__GIVEN EXERCISE__
Pull out each line of the listing below that contains the string "header".

(Stored items)
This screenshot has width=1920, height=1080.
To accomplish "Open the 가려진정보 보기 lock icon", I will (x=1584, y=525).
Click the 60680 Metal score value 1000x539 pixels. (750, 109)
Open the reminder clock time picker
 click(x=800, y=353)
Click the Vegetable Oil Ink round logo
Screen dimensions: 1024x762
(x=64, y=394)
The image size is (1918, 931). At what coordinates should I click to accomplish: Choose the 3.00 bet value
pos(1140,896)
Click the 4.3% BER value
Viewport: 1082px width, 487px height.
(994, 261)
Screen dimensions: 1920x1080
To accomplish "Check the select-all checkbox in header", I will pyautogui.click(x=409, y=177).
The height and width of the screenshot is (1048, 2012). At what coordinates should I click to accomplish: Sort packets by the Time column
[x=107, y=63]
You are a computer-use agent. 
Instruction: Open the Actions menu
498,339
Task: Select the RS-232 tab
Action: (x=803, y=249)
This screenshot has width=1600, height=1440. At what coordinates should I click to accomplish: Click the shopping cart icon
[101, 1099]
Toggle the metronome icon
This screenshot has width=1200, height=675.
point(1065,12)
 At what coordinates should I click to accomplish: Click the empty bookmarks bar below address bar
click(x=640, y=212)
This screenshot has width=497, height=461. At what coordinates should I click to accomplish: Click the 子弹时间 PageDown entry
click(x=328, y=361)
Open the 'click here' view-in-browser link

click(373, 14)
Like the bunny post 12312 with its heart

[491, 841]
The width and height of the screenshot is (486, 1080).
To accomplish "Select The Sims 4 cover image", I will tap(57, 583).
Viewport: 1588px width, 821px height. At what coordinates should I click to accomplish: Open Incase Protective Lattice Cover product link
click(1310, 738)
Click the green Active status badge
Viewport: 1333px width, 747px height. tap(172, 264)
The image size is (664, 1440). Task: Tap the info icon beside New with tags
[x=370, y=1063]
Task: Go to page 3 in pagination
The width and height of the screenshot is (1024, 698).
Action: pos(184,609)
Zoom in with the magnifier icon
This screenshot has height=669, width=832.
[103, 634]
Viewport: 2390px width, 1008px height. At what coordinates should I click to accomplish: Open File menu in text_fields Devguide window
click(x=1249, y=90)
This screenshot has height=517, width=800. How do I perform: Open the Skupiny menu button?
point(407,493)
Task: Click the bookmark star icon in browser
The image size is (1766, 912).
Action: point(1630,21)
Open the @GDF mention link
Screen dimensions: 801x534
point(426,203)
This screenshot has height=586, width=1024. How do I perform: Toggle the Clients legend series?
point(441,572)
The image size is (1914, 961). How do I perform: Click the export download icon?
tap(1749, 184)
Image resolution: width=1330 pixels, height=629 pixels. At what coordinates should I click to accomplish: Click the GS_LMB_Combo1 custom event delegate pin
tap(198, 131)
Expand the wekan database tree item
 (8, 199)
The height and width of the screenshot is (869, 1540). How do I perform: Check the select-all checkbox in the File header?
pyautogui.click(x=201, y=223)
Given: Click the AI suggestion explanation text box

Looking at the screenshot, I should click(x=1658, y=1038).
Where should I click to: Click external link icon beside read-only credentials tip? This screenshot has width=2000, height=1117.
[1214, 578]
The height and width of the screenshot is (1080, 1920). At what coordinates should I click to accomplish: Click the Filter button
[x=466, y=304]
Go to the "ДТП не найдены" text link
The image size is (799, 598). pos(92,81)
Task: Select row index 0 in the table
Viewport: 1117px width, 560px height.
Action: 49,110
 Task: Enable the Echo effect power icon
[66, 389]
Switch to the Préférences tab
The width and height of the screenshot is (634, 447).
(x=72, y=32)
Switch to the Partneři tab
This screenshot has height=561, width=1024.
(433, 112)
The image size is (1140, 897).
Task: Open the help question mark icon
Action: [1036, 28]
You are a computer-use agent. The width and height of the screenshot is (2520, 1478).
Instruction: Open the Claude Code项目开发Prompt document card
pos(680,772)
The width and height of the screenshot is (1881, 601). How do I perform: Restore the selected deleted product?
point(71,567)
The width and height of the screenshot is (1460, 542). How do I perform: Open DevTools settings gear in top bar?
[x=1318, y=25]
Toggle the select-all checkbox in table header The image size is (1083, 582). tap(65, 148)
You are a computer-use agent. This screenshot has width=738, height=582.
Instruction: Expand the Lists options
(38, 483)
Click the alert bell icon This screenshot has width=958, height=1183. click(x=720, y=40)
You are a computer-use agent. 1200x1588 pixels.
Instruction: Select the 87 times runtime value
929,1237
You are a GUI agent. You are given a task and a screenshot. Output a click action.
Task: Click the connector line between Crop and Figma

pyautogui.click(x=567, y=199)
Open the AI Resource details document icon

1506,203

__EXERCISE RESPONSE__
To accomplish "Check the select-all checkbox in header", I will pyautogui.click(x=409, y=177).
The height and width of the screenshot is (869, 1540). How do I perform: Check the select-all checkbox in the File header?
Toggle the select-all checkbox in table header The image size is (1083, 582). tap(65, 148)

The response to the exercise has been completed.